● **PROBLEM TO SOLVE**
An exact transcription of all the data is the expected reply.

Data entries:
■ ■ ■ ■

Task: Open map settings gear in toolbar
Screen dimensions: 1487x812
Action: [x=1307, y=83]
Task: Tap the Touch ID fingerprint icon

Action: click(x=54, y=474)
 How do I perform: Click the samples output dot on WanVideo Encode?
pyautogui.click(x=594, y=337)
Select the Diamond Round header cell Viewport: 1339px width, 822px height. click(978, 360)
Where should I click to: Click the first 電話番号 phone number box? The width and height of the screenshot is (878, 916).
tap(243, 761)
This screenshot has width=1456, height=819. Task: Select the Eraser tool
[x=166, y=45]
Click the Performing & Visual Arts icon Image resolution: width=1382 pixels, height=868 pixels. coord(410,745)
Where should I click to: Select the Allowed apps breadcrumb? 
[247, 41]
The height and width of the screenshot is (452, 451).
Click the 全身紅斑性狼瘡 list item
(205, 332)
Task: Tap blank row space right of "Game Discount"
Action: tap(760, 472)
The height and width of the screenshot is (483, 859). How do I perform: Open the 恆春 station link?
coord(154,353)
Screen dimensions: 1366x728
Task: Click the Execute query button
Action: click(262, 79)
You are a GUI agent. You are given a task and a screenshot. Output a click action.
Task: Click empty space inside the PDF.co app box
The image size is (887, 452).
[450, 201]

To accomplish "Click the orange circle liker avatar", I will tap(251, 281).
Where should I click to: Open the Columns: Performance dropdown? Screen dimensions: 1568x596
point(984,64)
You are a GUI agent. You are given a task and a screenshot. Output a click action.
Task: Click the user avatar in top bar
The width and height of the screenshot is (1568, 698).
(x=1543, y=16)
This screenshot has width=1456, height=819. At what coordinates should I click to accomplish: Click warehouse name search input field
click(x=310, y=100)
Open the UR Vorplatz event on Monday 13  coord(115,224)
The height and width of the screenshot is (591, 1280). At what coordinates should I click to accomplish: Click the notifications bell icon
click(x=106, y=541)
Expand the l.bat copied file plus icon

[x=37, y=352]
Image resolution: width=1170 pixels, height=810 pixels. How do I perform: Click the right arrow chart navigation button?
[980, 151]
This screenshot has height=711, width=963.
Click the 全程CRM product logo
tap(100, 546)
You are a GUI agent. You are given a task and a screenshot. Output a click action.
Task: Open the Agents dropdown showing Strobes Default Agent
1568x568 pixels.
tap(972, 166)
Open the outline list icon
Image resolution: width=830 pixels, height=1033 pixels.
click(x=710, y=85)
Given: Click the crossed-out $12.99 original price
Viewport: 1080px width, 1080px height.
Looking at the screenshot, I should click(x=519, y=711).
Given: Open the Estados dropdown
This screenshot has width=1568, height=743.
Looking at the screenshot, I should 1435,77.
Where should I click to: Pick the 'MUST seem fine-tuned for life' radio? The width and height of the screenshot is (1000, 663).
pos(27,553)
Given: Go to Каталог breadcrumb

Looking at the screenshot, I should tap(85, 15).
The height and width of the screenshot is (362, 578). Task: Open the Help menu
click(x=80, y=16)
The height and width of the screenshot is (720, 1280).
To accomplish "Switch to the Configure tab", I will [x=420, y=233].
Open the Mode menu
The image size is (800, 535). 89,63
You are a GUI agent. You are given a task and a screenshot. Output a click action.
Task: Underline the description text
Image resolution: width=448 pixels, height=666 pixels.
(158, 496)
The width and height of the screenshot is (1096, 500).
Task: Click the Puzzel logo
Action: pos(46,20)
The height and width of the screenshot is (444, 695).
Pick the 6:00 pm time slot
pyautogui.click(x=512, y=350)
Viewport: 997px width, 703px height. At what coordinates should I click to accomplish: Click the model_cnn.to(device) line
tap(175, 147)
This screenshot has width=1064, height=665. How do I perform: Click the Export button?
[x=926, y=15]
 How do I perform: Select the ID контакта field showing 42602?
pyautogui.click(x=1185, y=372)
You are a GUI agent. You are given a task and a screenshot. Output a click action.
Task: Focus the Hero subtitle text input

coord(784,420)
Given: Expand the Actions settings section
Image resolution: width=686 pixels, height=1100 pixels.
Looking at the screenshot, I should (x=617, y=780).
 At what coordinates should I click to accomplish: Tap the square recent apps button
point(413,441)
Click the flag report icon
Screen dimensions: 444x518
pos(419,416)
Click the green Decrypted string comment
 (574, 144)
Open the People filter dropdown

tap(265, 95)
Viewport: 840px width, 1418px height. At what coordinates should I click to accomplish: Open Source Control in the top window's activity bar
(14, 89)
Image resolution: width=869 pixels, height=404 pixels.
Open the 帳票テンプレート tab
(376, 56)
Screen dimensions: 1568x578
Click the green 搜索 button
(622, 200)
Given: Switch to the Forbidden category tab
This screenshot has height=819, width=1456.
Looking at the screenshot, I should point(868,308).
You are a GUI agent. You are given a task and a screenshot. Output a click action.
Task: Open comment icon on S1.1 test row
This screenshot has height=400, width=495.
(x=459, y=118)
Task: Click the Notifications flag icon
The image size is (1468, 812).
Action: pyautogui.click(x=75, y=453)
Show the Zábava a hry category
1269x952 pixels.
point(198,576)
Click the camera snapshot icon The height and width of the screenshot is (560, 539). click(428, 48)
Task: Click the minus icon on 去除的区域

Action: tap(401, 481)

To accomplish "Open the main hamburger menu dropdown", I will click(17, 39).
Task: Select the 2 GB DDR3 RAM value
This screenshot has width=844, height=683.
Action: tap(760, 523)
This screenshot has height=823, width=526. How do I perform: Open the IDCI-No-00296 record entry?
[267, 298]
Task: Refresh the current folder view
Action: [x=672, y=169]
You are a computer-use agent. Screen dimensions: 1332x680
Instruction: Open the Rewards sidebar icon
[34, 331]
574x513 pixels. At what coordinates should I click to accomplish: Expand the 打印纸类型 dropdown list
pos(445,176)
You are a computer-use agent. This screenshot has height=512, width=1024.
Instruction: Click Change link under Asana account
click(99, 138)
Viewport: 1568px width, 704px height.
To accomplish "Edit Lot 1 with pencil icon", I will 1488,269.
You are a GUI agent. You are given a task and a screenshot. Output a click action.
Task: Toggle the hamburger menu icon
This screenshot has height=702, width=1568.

■ ■ ■ ■

● **SOLUTION**
Task: Open map settings gear in toolbar
Screen dimensions: 1487x812
Action: [x=1307, y=83]
Task: Tap the Touch ID fingerprint icon

Action: click(x=54, y=474)
 How do I perform: Click the samples output dot on WanVideo Encode?
pyautogui.click(x=594, y=337)
Select the Diamond Round header cell Viewport: 1339px width, 822px height. click(978, 360)
Where should I click to: Click the first 電話番号 phone number box? The width and height of the screenshot is (878, 916).
tap(243, 761)
This screenshot has width=1456, height=819. Task: Select the Eraser tool
[x=166, y=45]
Click the Performing & Visual Arts icon Image resolution: width=1382 pixels, height=868 pixels. coord(410,745)
Where should I click to: Select the Allowed apps breadcrumb? 
[247, 41]
The height and width of the screenshot is (452, 451).
Click the 全身紅斑性狼瘡 list item
(205, 332)
Task: Tap blank row space right of "Game Discount"
Action: tap(760, 472)
The height and width of the screenshot is (483, 859). How do I perform: Open the 恆春 station link?
coord(154,353)
Screen dimensions: 1366x728
Task: Click the Execute query button
Action: click(262, 79)
You are a GUI agent. You are given a task and a screenshot. Output a click action.
Task: Click empty space inside the PDF.co app box
The image size is (887, 452).
[450, 201]

To accomplish "Click the orange circle liker avatar", I will tap(251, 281).
Where should I click to: Open the Columns: Performance dropdown? Screen dimensions: 1568x596
point(984,64)
You are a GUI agent. You are given a task and a screenshot. Output a click action.
Task: Click the user avatar in top bar
The width and height of the screenshot is (1568, 698).
(x=1543, y=16)
This screenshot has width=1456, height=819. At what coordinates should I click to accomplish: Click warehouse name search input field
click(x=310, y=100)
Open the UR Vorplatz event on Monday 13  coord(115,224)
The height and width of the screenshot is (591, 1280). At what coordinates should I click to accomplish: Click the notifications bell icon
click(x=106, y=541)
Expand the l.bat copied file plus icon

[x=37, y=352]
Image resolution: width=1170 pixels, height=810 pixels. How do I perform: Click the right arrow chart navigation button?
[980, 151]
This screenshot has height=711, width=963.
Click the 全程CRM product logo
tap(100, 546)
You are a GUI agent. You are given a task and a screenshot. Output a click action.
Task: Open the Agents dropdown showing Strobes Default Agent
1568x568 pixels.
tap(972, 166)
Open the outline list icon
Image resolution: width=830 pixels, height=1033 pixels.
click(x=710, y=85)
Given: Click the crossed-out $12.99 original price
Viewport: 1080px width, 1080px height.
Looking at the screenshot, I should click(x=519, y=711).
Given: Open the Estados dropdown
This screenshot has width=1568, height=743.
Looking at the screenshot, I should 1435,77.
Where should I click to: Pick the 'MUST seem fine-tuned for life' radio? The width and height of the screenshot is (1000, 663).
pos(27,553)
Given: Go to Каталог breadcrumb

Looking at the screenshot, I should tap(85, 15).
The height and width of the screenshot is (362, 578). Task: Open the Help menu
click(x=80, y=16)
The height and width of the screenshot is (720, 1280).
To accomplish "Switch to the Configure tab", I will [x=420, y=233].
Open the Mode menu
The image size is (800, 535). 89,63
You are a GUI agent. You are given a task and a screenshot. Output a click action.
Task: Underline the description text
Image resolution: width=448 pixels, height=666 pixels.
(158, 496)
The width and height of the screenshot is (1096, 500).
Task: Click the Puzzel logo
Action: pos(46,20)
The height and width of the screenshot is (444, 695).
Pick the 6:00 pm time slot
pyautogui.click(x=512, y=350)
Viewport: 997px width, 703px height. At what coordinates should I click to accomplish: Click the model_cnn.to(device) line
tap(175, 147)
This screenshot has width=1064, height=665. How do I perform: Click the Export button?
[x=926, y=15]
 How do I perform: Select the ID контакта field showing 42602?
pyautogui.click(x=1185, y=372)
You are a GUI agent. You are given a task and a screenshot. Output a click action.
Task: Focus the Hero subtitle text input

coord(784,420)
Given: Expand the Actions settings section
Image resolution: width=686 pixels, height=1100 pixels.
Looking at the screenshot, I should (x=617, y=780).
 At what coordinates should I click to accomplish: Tap the square recent apps button
point(413,441)
Click the flag report icon
Screen dimensions: 444x518
pos(419,416)
Click the green Decrypted string comment
 (574, 144)
Open the People filter dropdown

tap(265, 95)
Viewport: 840px width, 1418px height. At what coordinates should I click to accomplish: Open Source Control in the top window's activity bar
(14, 89)
Image resolution: width=869 pixels, height=404 pixels.
Open the 帳票テンプレート tab
(376, 56)
Screen dimensions: 1568x578
Click the green 搜索 button
(622, 200)
Given: Switch to the Forbidden category tab
This screenshot has height=819, width=1456.
Looking at the screenshot, I should point(868,308).
You are a GUI agent. You are given a task and a screenshot. Output a click action.
Task: Open comment icon on S1.1 test row
This screenshot has height=400, width=495.
(x=459, y=118)
Task: Click the Notifications flag icon
The image size is (1468, 812).
Action: pyautogui.click(x=75, y=453)
Show the Zábava a hry category
1269x952 pixels.
point(198,576)
Click the camera snapshot icon The height and width of the screenshot is (560, 539). click(428, 48)
Task: Click the minus icon on 去除的区域

Action: tap(401, 481)

To accomplish "Open the main hamburger menu dropdown", I will click(17, 39).
Task: Select the 2 GB DDR3 RAM value
This screenshot has width=844, height=683.
Action: tap(760, 523)
This screenshot has height=823, width=526. How do I perform: Open the IDCI-No-00296 record entry?
[267, 298]
Task: Refresh the current folder view
Action: [x=672, y=169]
You are a computer-use agent. Screen dimensions: 1332x680
Instruction: Open the Rewards sidebar icon
[34, 331]
574x513 pixels. At what coordinates should I click to accomplish: Expand the 打印纸类型 dropdown list
pos(445,176)
You are a computer-use agent. This screenshot has height=512, width=1024.
Instruction: Click Change link under Asana account
click(99, 138)
Viewport: 1568px width, 704px height.
To accomplish "Edit Lot 1 with pencil icon", I will 1488,269.
You are a GUI agent. You are given a task and a screenshot. Output a click action.
Task: Toggle the hamburger menu icon
This screenshot has height=702, width=1568.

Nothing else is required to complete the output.